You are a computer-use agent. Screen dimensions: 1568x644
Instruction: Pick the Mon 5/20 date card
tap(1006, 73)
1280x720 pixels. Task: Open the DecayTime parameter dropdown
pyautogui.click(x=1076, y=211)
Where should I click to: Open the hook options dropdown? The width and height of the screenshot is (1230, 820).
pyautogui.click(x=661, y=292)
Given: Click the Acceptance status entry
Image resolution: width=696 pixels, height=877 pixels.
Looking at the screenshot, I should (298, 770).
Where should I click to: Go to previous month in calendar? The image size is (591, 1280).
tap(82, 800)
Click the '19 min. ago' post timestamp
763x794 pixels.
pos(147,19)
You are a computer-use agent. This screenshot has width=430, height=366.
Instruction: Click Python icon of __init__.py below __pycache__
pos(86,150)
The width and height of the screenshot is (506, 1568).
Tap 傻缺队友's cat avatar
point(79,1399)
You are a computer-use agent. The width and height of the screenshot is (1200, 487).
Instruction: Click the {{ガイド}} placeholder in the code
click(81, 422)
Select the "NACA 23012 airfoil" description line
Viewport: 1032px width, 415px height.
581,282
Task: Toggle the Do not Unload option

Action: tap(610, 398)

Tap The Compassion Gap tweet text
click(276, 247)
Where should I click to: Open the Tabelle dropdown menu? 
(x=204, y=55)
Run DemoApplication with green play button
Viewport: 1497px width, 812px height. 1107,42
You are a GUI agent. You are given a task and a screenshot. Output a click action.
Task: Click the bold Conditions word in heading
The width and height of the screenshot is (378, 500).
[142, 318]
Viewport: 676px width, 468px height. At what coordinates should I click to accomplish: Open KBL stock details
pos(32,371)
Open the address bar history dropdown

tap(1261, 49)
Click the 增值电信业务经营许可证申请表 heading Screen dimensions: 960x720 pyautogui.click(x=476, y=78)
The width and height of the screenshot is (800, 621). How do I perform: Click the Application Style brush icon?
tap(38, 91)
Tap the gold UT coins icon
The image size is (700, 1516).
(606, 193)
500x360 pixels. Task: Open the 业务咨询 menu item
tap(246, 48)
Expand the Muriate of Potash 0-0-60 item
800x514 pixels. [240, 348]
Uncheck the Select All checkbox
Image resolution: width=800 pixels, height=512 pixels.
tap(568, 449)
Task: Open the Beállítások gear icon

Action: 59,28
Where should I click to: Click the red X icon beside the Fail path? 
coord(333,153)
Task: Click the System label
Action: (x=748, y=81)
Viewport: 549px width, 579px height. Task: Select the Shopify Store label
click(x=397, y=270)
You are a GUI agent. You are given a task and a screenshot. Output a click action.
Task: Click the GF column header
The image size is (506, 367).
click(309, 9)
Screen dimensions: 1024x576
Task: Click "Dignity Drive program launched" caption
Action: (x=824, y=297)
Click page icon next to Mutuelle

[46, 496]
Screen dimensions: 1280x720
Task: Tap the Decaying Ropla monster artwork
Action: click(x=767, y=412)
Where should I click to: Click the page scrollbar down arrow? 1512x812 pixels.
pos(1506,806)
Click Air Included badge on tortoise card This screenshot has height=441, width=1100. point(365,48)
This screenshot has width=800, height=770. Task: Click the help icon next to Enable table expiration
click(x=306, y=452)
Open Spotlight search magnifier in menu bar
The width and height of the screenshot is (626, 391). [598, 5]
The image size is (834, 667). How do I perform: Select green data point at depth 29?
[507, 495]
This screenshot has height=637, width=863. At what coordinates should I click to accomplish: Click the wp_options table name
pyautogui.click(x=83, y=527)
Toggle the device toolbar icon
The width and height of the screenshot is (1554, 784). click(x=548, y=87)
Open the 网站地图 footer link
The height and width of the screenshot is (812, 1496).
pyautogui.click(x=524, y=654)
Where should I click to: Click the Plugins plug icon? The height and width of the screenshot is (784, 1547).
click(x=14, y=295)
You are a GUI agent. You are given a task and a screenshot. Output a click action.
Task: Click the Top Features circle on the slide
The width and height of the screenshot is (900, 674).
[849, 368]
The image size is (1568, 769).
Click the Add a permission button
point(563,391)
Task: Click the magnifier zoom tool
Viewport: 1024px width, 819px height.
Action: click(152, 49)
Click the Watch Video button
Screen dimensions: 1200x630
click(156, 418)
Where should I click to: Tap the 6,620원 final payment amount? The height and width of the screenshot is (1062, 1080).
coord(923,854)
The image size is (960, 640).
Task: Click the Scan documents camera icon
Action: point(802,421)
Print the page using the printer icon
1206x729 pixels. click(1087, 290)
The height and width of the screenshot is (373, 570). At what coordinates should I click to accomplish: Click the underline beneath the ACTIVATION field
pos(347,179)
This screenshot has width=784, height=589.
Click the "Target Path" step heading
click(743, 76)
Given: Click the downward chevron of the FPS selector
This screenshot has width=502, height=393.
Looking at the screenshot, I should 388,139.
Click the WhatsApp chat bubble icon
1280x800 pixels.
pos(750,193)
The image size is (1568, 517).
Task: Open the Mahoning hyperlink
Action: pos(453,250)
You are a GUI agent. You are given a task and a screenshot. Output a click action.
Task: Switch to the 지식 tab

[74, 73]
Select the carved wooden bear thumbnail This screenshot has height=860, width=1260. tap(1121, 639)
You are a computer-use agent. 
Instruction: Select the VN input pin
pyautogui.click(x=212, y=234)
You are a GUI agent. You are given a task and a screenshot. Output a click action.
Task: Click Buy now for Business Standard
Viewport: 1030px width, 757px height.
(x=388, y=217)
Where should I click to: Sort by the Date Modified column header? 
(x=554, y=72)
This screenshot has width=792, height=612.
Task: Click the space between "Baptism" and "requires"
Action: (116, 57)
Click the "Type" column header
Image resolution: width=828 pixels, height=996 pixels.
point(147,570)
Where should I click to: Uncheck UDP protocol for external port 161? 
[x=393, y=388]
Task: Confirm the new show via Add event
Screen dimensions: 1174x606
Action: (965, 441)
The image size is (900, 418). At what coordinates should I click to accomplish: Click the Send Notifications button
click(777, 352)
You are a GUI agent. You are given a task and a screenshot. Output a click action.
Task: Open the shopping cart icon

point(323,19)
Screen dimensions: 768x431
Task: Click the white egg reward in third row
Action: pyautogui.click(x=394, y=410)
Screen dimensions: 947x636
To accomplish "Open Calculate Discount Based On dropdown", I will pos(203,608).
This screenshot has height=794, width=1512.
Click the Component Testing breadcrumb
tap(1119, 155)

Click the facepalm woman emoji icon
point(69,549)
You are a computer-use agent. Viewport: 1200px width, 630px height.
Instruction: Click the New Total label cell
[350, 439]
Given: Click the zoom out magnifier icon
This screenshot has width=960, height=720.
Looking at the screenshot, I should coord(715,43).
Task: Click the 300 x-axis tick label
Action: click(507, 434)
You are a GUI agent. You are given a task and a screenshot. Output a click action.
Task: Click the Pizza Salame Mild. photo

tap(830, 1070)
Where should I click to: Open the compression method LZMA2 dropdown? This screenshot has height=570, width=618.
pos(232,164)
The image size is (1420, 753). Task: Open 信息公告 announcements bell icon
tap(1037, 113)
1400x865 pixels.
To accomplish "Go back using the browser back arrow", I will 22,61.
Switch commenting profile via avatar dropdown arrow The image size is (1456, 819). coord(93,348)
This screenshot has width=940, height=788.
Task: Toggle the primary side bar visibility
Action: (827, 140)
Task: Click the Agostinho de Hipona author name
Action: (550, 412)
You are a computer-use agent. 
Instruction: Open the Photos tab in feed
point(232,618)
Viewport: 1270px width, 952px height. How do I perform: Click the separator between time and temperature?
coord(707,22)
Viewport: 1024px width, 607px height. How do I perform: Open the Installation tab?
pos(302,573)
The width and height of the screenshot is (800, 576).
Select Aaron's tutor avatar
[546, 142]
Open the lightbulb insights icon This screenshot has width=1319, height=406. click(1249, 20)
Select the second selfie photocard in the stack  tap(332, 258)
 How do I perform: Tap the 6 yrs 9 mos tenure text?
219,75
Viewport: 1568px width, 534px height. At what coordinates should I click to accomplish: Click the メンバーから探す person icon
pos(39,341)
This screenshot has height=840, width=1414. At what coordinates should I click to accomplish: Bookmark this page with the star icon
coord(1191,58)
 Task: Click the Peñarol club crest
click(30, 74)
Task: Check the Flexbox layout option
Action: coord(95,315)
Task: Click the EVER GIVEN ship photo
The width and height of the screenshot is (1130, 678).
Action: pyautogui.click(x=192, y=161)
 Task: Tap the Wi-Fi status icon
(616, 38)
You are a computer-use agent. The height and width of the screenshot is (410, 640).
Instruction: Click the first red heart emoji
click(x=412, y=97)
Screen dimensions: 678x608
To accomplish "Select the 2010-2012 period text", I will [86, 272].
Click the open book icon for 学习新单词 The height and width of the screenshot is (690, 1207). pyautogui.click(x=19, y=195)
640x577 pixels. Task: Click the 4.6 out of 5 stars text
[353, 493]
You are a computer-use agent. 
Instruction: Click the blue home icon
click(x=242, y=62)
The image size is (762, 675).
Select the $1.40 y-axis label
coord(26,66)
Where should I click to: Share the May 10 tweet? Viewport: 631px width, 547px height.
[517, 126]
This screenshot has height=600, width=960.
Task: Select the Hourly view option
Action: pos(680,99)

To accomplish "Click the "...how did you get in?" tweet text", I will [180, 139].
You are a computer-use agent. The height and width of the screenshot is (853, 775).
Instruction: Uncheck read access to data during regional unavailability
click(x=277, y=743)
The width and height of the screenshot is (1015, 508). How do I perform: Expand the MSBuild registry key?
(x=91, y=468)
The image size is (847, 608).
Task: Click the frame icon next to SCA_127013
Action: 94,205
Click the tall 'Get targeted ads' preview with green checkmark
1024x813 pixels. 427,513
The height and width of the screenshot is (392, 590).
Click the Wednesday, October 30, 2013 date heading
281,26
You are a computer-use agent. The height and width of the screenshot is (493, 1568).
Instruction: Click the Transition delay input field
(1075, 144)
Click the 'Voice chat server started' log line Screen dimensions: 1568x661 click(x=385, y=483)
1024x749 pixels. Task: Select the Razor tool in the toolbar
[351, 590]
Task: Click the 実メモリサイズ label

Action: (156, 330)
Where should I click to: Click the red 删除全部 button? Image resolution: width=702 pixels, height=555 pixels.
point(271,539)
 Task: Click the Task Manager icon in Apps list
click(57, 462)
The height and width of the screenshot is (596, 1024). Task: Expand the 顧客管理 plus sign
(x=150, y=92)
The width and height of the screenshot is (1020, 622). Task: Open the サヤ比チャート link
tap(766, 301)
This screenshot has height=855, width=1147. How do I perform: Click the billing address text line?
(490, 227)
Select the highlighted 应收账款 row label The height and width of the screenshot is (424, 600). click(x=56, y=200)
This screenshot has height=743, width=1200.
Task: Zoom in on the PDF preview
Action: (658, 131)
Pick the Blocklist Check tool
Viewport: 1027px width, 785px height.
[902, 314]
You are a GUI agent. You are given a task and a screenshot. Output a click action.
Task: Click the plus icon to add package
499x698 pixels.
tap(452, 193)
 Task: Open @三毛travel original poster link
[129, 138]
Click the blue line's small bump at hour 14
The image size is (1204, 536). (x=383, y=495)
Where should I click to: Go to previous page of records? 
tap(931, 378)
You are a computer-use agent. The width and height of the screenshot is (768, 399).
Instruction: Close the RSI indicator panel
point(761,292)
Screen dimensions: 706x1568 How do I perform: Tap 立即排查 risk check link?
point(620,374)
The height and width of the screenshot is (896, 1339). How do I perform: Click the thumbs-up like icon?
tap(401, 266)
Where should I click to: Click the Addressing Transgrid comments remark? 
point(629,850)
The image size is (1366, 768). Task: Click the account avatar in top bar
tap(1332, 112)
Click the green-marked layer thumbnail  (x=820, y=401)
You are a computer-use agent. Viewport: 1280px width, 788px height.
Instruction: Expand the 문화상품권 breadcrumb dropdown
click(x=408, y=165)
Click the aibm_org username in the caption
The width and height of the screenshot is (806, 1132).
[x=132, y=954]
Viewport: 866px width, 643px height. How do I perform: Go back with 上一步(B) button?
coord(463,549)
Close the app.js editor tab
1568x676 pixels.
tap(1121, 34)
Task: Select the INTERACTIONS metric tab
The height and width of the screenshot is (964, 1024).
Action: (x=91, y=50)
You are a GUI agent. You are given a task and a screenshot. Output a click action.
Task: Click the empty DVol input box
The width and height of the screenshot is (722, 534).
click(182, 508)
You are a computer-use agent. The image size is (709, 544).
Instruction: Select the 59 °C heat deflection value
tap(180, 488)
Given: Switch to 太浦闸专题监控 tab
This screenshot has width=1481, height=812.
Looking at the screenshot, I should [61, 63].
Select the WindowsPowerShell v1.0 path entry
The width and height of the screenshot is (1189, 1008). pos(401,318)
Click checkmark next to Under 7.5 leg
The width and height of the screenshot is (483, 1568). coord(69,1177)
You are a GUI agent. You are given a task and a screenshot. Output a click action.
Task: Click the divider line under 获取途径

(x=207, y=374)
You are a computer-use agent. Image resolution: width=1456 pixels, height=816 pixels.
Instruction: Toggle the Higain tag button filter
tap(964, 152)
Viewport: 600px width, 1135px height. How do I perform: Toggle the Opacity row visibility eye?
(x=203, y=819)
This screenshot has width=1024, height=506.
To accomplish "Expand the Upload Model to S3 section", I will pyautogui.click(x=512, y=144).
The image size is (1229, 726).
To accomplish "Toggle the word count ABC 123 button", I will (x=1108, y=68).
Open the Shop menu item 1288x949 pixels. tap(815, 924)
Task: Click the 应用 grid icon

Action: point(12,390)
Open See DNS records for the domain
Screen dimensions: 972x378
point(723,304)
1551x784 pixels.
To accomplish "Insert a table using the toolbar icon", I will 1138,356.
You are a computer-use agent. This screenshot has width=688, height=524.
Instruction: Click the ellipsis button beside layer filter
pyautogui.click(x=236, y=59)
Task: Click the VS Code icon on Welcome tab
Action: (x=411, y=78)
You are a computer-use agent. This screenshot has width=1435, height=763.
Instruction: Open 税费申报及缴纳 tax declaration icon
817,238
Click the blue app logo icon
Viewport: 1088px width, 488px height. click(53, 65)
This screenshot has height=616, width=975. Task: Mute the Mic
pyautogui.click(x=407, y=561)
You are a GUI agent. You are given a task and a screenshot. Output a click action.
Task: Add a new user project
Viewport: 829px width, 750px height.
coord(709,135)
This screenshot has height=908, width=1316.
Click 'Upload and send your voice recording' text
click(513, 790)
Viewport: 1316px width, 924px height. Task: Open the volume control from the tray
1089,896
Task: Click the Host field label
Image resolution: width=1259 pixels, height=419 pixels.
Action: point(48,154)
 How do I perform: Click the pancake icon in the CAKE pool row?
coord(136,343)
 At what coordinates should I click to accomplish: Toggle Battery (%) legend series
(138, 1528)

- _Task objective_: In the entries above, find the line holding "Task: Open the shopping cart icon" and the line holding "1400x865 pixels."; print both of them and every line between, exactly, and nothing else.

- _Response area_:
Task: Open the shopping cart icon

point(323,19)
Screen dimensions: 768x431
Task: Click the white egg reward in third row
Action: pyautogui.click(x=394, y=410)
Screen dimensions: 947x636
To accomplish "Open Calculate Discount Based On dropdown", I will pos(203,608).
This screenshot has height=794, width=1512.
Click the Component Testing breadcrumb
tap(1119, 155)

Click the facepalm woman emoji icon
point(69,549)
You are a computer-use agent. Viewport: 1200px width, 630px height.
Instruction: Click the New Total label cell
[350, 439]
Given: Click the zoom out magnifier icon
This screenshot has width=960, height=720.
Looking at the screenshot, I should coord(715,43).
Task: Click the 300 x-axis tick label
Action: click(507, 434)
You are a GUI agent. You are given a task and a screenshot. Output a click action.
Task: Click the Pizza Salame Mild. photo

tap(830, 1070)
Where should I click to: Open the compression method LZMA2 dropdown? This screenshot has height=570, width=618.
pos(232,164)
The image size is (1420, 753). Task: Open 信息公告 announcements bell icon
tap(1037, 113)
1400x865 pixels.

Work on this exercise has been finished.